▶ [TASK STATEMENT]
Please write out the entries again, beginning at the first line and stopping after the line that has "Quạt trần 3 cánh hiện đại QViFa - 400/Vàng", with "screenshot" changed to "capture" and nothing else altered.

▶ [DATA LISTING]
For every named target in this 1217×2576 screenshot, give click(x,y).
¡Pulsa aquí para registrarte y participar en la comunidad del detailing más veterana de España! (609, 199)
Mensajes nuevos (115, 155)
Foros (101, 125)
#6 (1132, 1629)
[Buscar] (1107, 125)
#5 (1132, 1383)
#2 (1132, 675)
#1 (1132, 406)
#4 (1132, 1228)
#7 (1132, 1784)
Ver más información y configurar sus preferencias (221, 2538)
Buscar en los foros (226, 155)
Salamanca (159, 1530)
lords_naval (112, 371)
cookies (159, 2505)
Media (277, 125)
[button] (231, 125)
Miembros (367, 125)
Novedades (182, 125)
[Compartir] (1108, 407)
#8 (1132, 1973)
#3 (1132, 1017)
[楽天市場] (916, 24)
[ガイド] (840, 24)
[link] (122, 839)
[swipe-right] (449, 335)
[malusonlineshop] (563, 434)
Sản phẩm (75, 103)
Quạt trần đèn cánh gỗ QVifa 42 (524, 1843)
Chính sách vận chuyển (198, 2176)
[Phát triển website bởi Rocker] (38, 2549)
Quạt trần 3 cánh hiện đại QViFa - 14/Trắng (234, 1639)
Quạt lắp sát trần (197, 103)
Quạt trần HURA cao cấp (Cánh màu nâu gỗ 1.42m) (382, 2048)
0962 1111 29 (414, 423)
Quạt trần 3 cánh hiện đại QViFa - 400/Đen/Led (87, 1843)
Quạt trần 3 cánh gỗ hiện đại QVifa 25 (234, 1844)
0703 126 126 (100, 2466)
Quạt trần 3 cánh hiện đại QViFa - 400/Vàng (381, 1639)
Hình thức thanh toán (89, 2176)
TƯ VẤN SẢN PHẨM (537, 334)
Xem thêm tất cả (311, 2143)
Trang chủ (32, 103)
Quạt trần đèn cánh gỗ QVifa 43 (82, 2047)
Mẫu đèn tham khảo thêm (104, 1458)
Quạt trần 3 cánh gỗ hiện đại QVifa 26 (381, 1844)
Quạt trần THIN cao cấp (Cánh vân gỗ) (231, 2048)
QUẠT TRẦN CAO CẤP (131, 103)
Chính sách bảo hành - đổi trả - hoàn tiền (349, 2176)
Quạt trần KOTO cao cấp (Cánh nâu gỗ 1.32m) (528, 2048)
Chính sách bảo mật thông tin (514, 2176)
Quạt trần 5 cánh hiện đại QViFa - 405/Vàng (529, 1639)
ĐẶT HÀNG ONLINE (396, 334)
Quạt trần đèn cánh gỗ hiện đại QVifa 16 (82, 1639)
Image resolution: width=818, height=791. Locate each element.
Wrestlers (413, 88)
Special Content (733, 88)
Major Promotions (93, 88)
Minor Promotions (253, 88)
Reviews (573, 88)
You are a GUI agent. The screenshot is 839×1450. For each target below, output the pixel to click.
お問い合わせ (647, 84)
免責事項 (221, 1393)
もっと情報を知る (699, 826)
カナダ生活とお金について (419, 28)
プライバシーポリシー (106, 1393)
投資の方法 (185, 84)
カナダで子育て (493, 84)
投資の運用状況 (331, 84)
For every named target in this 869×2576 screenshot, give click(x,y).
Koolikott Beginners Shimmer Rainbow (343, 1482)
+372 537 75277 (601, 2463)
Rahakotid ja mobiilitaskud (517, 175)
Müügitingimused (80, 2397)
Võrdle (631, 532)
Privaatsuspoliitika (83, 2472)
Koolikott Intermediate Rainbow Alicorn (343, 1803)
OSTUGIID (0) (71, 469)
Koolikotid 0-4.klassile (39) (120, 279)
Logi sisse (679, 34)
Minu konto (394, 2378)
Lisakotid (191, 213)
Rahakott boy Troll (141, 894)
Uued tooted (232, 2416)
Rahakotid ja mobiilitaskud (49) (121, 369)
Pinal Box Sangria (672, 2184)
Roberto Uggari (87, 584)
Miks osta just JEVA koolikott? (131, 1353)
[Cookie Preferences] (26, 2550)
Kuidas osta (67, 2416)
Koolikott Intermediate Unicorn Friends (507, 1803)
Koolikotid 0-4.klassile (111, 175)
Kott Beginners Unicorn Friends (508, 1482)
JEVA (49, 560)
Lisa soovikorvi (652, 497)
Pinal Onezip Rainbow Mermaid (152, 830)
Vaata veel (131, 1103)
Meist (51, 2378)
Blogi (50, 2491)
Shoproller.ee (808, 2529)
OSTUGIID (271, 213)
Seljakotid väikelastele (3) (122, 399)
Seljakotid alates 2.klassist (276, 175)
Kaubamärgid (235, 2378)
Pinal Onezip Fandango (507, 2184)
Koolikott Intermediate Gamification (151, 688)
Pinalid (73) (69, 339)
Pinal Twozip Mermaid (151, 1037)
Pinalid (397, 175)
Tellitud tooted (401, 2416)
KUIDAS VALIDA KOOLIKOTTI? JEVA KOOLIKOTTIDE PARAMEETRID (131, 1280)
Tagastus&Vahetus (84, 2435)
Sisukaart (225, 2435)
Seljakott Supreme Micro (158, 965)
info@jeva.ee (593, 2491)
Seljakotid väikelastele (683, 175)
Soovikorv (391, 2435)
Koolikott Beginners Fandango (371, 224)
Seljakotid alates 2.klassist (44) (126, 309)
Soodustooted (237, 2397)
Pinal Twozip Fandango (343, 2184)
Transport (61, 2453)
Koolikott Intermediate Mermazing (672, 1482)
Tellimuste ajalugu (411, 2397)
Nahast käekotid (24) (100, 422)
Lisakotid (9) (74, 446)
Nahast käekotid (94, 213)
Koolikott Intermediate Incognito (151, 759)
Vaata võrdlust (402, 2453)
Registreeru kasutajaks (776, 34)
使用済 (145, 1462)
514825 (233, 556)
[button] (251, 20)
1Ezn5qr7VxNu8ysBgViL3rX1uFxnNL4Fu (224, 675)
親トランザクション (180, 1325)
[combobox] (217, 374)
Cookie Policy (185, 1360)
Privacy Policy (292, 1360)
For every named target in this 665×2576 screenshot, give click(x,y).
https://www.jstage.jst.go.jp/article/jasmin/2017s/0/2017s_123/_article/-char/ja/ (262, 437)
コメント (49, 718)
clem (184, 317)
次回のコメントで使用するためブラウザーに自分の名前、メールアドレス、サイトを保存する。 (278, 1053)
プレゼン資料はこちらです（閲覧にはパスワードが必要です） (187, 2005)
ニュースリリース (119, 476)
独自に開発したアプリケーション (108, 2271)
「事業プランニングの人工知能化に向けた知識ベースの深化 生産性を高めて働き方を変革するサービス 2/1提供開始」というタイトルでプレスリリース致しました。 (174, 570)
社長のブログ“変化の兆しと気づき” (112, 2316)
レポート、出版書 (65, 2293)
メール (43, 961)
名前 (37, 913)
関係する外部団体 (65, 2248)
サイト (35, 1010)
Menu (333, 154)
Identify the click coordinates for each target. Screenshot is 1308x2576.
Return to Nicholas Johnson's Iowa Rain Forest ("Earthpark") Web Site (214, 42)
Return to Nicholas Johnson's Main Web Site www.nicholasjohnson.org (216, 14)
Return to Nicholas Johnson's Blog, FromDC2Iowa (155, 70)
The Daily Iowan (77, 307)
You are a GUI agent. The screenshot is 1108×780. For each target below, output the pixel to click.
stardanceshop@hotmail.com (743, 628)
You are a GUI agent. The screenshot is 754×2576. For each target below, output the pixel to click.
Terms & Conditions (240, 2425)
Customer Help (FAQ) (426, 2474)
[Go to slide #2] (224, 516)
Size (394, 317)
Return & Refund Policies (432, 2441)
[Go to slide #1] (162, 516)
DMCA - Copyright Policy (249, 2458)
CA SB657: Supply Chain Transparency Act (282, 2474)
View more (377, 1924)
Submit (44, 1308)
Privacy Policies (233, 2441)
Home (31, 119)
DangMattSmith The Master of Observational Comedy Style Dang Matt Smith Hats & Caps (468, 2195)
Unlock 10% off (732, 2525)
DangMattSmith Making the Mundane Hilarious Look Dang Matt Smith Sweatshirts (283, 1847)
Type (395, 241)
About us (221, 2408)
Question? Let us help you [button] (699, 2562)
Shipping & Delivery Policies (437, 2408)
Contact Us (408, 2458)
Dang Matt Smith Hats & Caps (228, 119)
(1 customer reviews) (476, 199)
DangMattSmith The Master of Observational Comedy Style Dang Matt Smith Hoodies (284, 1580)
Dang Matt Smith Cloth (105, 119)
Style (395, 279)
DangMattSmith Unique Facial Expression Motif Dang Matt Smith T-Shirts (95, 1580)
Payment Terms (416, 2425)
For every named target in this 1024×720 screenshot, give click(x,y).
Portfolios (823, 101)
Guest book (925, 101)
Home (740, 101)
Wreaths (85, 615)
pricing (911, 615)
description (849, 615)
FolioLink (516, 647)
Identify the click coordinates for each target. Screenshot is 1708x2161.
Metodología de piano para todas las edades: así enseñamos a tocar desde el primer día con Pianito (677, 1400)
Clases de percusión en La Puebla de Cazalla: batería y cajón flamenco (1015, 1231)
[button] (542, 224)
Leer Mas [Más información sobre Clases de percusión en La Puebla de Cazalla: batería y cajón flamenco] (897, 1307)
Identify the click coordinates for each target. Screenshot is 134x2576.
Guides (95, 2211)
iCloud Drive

▶ [ANSWER FOR THIS EXERCISE]
For every named target in this 1217×2576 capture, give click(x,y).
¡Pulsa aquí para registrarte y participar en la comunidad del detailing más veterana de España! (609, 199)
Mensajes nuevos (115, 155)
Foros (101, 125)
#6 (1132, 1629)
[Buscar] (1107, 125)
#5 (1132, 1383)
#2 (1132, 675)
#1 (1132, 406)
#4 (1132, 1228)
#7 (1132, 1784)
Ver más información y configurar sus preferencias (221, 2538)
Buscar en los foros (226, 155)
Salamanca (159, 1530)
lords_naval (112, 371)
cookies (159, 2505)
Media (277, 125)
[button] (231, 125)
Miembros (367, 125)
Novedades (182, 125)
[Compartir] (1108, 407)
#8 (1132, 1973)
#3 (1132, 1017)
[楽天市場] (916, 24)
[ガイド] (840, 24)
[link] (122, 839)
[swipe-right] (449, 335)
[malusonlineshop] (563, 434)
Sản phẩm (75, 103)
Quạt trần đèn cánh gỗ QVifa 42 (524, 1843)
Chính sách vận chuyển (198, 2176)
[Phát triển website bởi Rocker] (38, 2549)
Quạt trần 3 cánh hiện đại QViFa - 14/Trắng (234, 1639)
Quạt lắp sát trần (197, 103)
Quạt trần HURA cao cấp (Cánh màu nâu gỗ 1.42m) (382, 2048)
0962 1111 29 (414, 423)
Quạt trần 3 cánh hiện đại QViFa - 400/Đen/Led (87, 1843)
Quạt trần 3 cánh gỗ hiện đại QVifa 25 (234, 1844)
0703 126 126 (100, 2466)
Quạt trần 3 cánh hiện đại QViFa - 400/Vàng (381, 1639)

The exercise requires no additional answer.